Silenziamento genico, arriva in Italia l’agente terapeutico RNAi anti-amiloidosi ereditaria

Patisiran, sviluppato da Alnylam Pharmaceuticals, è il primo agente terapeutico basato sulla tecnologia di Rna Interference (RNAi), indicato per i pazienti adulti affetti da amiloidosi ereditaria da transtiretina (amiloidosi hATTR) con polineuropatia in stadio 1 o stadio 2

amiloidosi ereditaria

È disponibile anche in Italia patisiran (nome commerciale Onpattro), per il trattamento dei pazienti adulti affetti da amiloidosi ereditaria da transtiretina (amiloidosi hATTR) con polineuropatia in stadio 1 o stadio 2.  Si tratta del primo agente terapeutico sviluppato da Alnylam Pharmaceuticals sulla base della tecnologia di Rna Interference (RNAi).

Una scoperta da Nobel

L’RNAi è un meccanismo naturale di silenziamento genico. I farmaci RNAi agiscono silenziando l’RNA messaggero (mRNA), impedendo l’espressione genica e bloccando così la produzione della proteina bersaglio. Un approccio rivoluzionario che consente di “spegnere” la produzione di proteine target alla fonte, anziché affrontarne gli effetti. La sua scoperta, nata da una ricerca scientifica insignita del Premio Nobel per la Fisiologia e la Medicina nel 2006, ha segnato, di fatto, un punto di svolta nella comprensione dei meccanismi di espressione o silenziamento dell’informazione genetica nelle cellule e da essa si è sviluppata una nuova classe di medicinali, chiamati agenti terapeutici RNAi.
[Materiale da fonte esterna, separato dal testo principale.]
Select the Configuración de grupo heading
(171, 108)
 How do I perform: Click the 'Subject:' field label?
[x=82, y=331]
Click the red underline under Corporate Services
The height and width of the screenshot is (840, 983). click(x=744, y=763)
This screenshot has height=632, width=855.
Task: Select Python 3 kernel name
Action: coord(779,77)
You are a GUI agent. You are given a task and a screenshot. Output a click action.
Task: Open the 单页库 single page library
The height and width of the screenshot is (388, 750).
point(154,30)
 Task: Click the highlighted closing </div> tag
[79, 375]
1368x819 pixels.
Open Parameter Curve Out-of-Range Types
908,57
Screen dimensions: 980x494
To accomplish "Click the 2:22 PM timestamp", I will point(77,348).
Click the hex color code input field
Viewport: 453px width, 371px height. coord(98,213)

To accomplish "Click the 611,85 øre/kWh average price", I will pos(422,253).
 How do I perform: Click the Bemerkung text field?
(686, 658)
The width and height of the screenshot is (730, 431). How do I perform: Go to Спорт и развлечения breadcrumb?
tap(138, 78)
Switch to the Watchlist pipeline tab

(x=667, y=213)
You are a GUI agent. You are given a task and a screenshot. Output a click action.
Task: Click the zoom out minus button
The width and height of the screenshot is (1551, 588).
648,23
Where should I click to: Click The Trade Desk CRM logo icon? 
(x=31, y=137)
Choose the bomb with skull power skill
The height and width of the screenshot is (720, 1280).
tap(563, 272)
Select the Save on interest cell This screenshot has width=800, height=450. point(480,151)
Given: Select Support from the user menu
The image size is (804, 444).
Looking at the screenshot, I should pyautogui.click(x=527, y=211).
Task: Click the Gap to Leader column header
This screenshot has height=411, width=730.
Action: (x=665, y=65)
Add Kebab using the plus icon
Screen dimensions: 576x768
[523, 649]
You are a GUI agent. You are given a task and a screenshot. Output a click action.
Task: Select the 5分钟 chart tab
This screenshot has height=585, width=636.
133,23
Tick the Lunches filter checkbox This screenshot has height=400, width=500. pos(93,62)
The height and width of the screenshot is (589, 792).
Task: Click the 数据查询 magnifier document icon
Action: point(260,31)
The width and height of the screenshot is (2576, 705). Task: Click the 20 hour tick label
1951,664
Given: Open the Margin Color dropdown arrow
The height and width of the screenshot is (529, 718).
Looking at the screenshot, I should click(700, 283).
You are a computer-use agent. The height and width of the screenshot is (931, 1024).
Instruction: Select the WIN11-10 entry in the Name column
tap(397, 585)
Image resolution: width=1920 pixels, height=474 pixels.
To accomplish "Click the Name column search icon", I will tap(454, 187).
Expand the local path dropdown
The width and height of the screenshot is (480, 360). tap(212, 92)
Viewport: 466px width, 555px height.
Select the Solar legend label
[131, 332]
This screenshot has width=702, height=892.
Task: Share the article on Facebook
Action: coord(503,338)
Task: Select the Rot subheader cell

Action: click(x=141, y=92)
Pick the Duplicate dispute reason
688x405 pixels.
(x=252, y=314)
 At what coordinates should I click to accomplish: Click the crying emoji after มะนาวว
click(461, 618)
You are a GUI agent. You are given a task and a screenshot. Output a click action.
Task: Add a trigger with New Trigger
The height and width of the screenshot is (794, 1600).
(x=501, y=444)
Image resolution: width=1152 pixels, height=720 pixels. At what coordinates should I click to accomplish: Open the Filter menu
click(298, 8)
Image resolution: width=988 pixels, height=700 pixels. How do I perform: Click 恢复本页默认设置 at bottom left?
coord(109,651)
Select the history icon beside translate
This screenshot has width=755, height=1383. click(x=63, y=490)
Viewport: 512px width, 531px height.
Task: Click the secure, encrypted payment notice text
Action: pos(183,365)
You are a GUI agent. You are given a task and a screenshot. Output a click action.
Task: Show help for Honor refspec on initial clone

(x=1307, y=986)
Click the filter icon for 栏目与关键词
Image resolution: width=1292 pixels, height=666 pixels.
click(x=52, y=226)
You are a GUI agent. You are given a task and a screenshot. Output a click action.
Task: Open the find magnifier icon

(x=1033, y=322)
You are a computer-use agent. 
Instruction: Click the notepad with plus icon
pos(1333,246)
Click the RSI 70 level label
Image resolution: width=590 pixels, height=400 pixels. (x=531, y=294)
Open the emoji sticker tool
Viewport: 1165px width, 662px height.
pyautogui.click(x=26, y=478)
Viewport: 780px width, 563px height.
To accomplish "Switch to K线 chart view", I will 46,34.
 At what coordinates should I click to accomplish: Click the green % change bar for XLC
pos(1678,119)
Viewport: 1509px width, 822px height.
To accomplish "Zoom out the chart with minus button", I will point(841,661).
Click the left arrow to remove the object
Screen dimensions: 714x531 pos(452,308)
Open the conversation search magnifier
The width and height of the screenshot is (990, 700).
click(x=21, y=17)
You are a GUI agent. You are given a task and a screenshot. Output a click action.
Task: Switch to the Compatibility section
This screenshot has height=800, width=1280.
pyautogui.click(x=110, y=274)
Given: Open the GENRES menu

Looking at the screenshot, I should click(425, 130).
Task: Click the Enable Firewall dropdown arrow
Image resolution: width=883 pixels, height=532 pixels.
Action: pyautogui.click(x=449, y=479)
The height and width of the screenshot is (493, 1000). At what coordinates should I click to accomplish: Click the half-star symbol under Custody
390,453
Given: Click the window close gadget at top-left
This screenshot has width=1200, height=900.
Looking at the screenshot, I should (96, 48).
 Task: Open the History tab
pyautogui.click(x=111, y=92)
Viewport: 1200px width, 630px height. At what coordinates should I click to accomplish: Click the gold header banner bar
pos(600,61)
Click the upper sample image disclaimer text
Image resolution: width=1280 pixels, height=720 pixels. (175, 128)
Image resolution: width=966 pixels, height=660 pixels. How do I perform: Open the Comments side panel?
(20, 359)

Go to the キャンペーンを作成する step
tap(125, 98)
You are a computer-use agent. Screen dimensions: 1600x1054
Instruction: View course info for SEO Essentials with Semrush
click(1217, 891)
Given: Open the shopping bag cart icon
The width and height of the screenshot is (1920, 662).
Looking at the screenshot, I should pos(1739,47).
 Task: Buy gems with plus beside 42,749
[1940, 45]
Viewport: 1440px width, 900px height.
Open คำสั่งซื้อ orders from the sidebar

Amiloidosi ereditaria, questione di misfolding

L’amiloidosi hATTR è una patologia autosomica dominante, provocata da mutazioni nel gene della transtiretina (Ttr), proteina sintetizzata principalmente a livello epatico che funge da carrier alla tiroxina e al retinolo. È infatti dal “misfolding” della molecola che deriva la Ttr anomala che, precipitando in forma di fibrille amiloidi insolubili a livello di nervi, cuore e tratto gastrointestinale, determina un danno progressivo ai tessuti e disfunzione d’organo. Patisiran, ha come bersaglio proprio la transtiretina (Ttr): il suo meccanismo d’azione è mirato a silenziare uno specifico RNA messaggero, bloccando la produzione di transtiretina nel fegato e riducendone l’accumulo nei tessuti, con l’obiettivo terapeutico di arrestare o far regredire le manifestazioni cliniche della malattia.

Cambiare la storia

“L’Rna Interference è un meccanismo di silenziamento genico che rappresenta oggi una delle frontiere più promettenti e in rapido avanzamento nel campo della biologia e dello sviluppo dei farmaci” ha spiegato Alberto Zambon, del Dipartimento di Medicina dell’Università degli Studi di Padova. “La sua scoperta ha segnato un punto di svolta nella comprensione dei meccanismi di espressione o silenziamento dei geni nelle cellule e da essa si è sviluppata una nuova classe di medicinali, chiamati agenti terapeutici RNAi, che agiscono differentemente rispetto ai medicinali odierni. Si tratta di farmaci innovativi in grado di cambiare la storia naturale di alcune patologie ma, soprattutto, in grado di modificare in meglio il percorso terapeutico di pazienti affetti da malattie genetiche gravi, croniche e potenzialmente fatali”.